> [What is being asked]
Turn every line of the records below into a JSON list of strings, one string per line, skipping blank lines.

> [Data section]
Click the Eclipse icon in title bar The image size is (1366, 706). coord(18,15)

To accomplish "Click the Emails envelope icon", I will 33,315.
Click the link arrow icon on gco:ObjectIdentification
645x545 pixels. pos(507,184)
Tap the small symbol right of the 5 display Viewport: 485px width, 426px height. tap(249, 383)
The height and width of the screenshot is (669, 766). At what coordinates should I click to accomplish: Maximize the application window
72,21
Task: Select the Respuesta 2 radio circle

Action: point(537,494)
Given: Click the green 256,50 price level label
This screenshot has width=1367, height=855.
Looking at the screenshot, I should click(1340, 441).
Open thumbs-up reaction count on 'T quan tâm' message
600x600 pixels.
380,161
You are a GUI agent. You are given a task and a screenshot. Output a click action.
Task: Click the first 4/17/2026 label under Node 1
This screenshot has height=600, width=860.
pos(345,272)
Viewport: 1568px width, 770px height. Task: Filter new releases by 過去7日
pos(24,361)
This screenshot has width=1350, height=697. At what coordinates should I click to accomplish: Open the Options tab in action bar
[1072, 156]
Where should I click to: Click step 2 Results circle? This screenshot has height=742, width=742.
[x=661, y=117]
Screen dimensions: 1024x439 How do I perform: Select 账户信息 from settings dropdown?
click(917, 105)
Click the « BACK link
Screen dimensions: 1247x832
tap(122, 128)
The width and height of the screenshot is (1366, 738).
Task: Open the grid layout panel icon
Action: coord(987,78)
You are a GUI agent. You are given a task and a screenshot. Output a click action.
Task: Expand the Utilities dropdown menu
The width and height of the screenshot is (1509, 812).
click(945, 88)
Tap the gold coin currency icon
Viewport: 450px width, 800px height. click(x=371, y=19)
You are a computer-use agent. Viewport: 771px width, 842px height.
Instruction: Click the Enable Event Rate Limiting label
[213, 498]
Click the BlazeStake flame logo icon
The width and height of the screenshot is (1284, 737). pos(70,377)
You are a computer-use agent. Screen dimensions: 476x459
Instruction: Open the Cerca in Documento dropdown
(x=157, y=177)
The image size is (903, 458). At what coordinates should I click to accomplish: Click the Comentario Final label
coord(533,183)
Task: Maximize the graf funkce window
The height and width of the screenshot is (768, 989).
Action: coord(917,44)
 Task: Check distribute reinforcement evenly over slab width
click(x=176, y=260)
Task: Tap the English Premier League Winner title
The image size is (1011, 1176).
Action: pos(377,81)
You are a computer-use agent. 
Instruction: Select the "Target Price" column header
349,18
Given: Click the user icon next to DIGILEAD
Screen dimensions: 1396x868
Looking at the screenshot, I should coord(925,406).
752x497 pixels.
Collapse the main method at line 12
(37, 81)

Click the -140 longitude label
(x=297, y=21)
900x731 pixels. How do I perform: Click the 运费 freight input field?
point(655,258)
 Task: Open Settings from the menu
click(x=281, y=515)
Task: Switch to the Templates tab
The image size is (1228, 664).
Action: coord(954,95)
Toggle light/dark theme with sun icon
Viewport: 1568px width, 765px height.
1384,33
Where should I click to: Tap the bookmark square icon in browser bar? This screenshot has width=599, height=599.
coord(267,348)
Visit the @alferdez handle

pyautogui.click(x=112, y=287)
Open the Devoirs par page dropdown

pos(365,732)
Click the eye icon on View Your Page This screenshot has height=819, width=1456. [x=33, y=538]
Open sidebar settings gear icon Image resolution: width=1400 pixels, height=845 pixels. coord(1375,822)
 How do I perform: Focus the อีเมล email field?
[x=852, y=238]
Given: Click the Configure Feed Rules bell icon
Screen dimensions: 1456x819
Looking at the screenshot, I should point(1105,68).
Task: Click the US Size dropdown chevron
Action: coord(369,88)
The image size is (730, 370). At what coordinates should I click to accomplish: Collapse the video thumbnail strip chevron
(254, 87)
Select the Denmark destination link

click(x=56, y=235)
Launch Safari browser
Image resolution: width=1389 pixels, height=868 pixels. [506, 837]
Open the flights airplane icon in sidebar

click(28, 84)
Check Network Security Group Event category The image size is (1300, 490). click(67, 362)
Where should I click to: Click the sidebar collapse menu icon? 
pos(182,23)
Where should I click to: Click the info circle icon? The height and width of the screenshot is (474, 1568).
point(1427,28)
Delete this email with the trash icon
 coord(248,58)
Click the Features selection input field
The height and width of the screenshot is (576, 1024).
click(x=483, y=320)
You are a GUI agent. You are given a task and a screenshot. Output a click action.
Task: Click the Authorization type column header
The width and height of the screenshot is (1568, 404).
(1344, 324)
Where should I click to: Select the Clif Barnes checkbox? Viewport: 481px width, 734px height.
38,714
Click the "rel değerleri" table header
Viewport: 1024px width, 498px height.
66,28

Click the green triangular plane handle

> [Exercise solution]
[
  "Click the Eclipse icon in title bar The image size is (1366, 706). coord(18,15)",
  "To accomplish \"Click the Emails envelope icon\", I will 33,315.",
  "Click the link arrow icon on gco:ObjectIdentification",
  "645x545 pixels. pos(507,184)",
  "Tap the small symbol right of the 5 display Viewport: 485px width, 426px height. tap(249, 383)",
  "The height and width of the screenshot is (669, 766). At what coordinates should I click to accomplish: Maximize the application window",
  "72,21",
  "Task: Select the Respuesta 2 radio circle",
  "Action: point(537,494)",
  "Given: Click the green 256,50 price level label",
  "This screenshot has width=1367, height=855.",
  "Looking at the screenshot, I should click(1340, 441).",
  "Open thumbs-up reaction count on 'T quan tâm' message",
  "600x600 pixels.",
  "380,161",
  "You are a GUI agent. You are given a task and a screenshot. Output a click action.",
  "Task: Click the first 4/17/2026 label under Node 1",
  "This screenshot has height=600, width=860.",
  "pos(345,272)",
  "Viewport: 1568px width, 770px height. Task: Filter new releases by 過去7日",
  "pos(24,361)",
  "This screenshot has width=1350, height=697. At what coordinates should I click to accomplish: Open the Options tab in action bar",
  "[1072, 156]",
  "Where should I click to: Click step 2 Results circle? This screenshot has height=742, width=742.",
  "[x=661, y=117]",
  "Screen dimensions: 1024x439 How do I perform: Select 账户信息 from settings dropdown?",
  "click(917, 105)",
  "Click the « BACK link",
  "Screen dimensions: 1247x832",
  "tap(122, 128)",
  "The width and height of the screenshot is (1366, 738).",
  "Task: Open the grid layout panel icon",
  "Action: coord(987,78)",
  "You are a GUI agent. You are given a task and a screenshot. Output a click action.",
  "Task: Expand the Utilities dropdown menu",
  "The width and height of the screenshot is (1509, 812).",
  "click(945, 88)",
  "Tap the gold coin currency icon",
  "Viewport: 450px width, 800px height. click(x=371, y=19)",
  "You are a computer-use agent. Viewport: 771px width, 842px height.",
  "Instruction: Click the Enable Event Rate Limiting label",
  "[213, 498]",
  "Click the BlazeStake flame logo icon",
  "The width and height of the screenshot is (1284, 737). pos(70,377)",
  "You are a computer-use agent. Screen dimensions: 476x459",
  "Instruction: Open the Cerca in Documento dropdown",
  "(x=157, y=177)",
  "The image size is (903, 458). At what coordinates should I click to accomplish: Click the Comentario Final label",
  "coord(533,183)",
  "Task: Maximize the graf funkce window",
  "The height and width of the screenshot is (768, 989).",
  "Action: coord(917,44)",
  " Task: Check distribute reinforcement evenly over slab width",
  "click(x=176, y=260)",
  "Task: Tap the English Premier League Winner title",
  "The image size is (1011, 1176).",
  "Action: pos(377,81)",
  "You are a computer-use agent. ",
  "Instruction: Select the \"Target Price\" column header",
  "349,18",
  "Given: Click the user icon next to DIGILEAD",
  "Screen dimensions: 1396x868",
  "Looking at the screenshot, I should coord(925,406).",
  "752x497 pixels.",
  "Collapse the main method at line 12",
  "(37, 81)",
  "Click the -140 longitude label",
  "(x=297, y=21)",
  "900x731 pixels. How do I perform: Click the 运费 freight input field?",
  "point(655,258)",
  " Task: Open Settings from the menu",
  "click(x=281, y=515)",
  "Task: Switch to the Templates tab",
  "The image size is (1228, 664).",
  "Action: coord(954,95)",
  "Toggle light/dark theme with sun icon",
  "Viewport: 1568px width, 765px height.",
  "1384,33",
  "Where should I click to: Tap the bookmark square icon in browser bar? This screenshot has width=599, height=599.",
  "coord(267,348)",
  "Visit the @alferdez handle",
  "pyautogui.click(x=112, y=287)",
  "Open the Devoirs par page dropdown",
  "pos(365,732)",
  "Click the eye icon on View Your Page This screenshot has height=819, width=1456. [x=33, y=538]",
  "Open sidebar settings gear icon Image resolution: width=1400 pixels, height=845 pixels. coord(1375,822)",
  " How do I perform: Focus the อีเมล email field?",
  "[x=852, y=238]",
  "Given: Click the Configure Feed Rules bell icon",
  "Screen dimensions: 1456x819",
  "Looking at the screenshot, I should point(1105,68).",
  "Task: Click the US Size dropdown chevron",
  "Action: coord(369,88)",
  "The image size is (730, 370). At what coordinates should I click to accomplish: Collapse the video thumbnail strip chevron",
  "(254, 87)",
  "Select the Denmark destination link",
  "click(x=56, y=235)",
  "Launch Safari browser",
  "Image resolution: width=1389 pixels, height=868 pixels. [506, 837]",
  "Open the flights airplane icon in sidebar",
  "click(28, 84)",
  "Check Network Security Group Event category The image size is (1300, 490). click(67, 362)",
  "Where should I click to: Click the sidebar collapse menu icon? ",
  "pos(182,23)",
  "Where should I click to: Click the info circle icon? The height and width of the screenshot is (474, 1568).",
  "point(1427,28)",
  "Delete this email with the trash icon",
  " coord(248,58)",
  "Click the Features selection input field",
  "The height and width of the screenshot is (576, 1024).",
  "click(x=483, y=320)",
  "You are a GUI agent. You are given a task and a screenshot. Output a click action.",
  "Task: Click the Authorization type column header",
  "The width and height of the screenshot is (1568, 404).",
  "(1344, 324)",
  "Where should I click to: Select the Clif Barnes checkbox? Viewport: 481px width, 734px height.",
  "38,714",
  "Click the \"rel değerleri\" table header",
  "Viewport: 1024px width, 498px height.",
  "66,28",
  "Click the green triangular plane handle"
]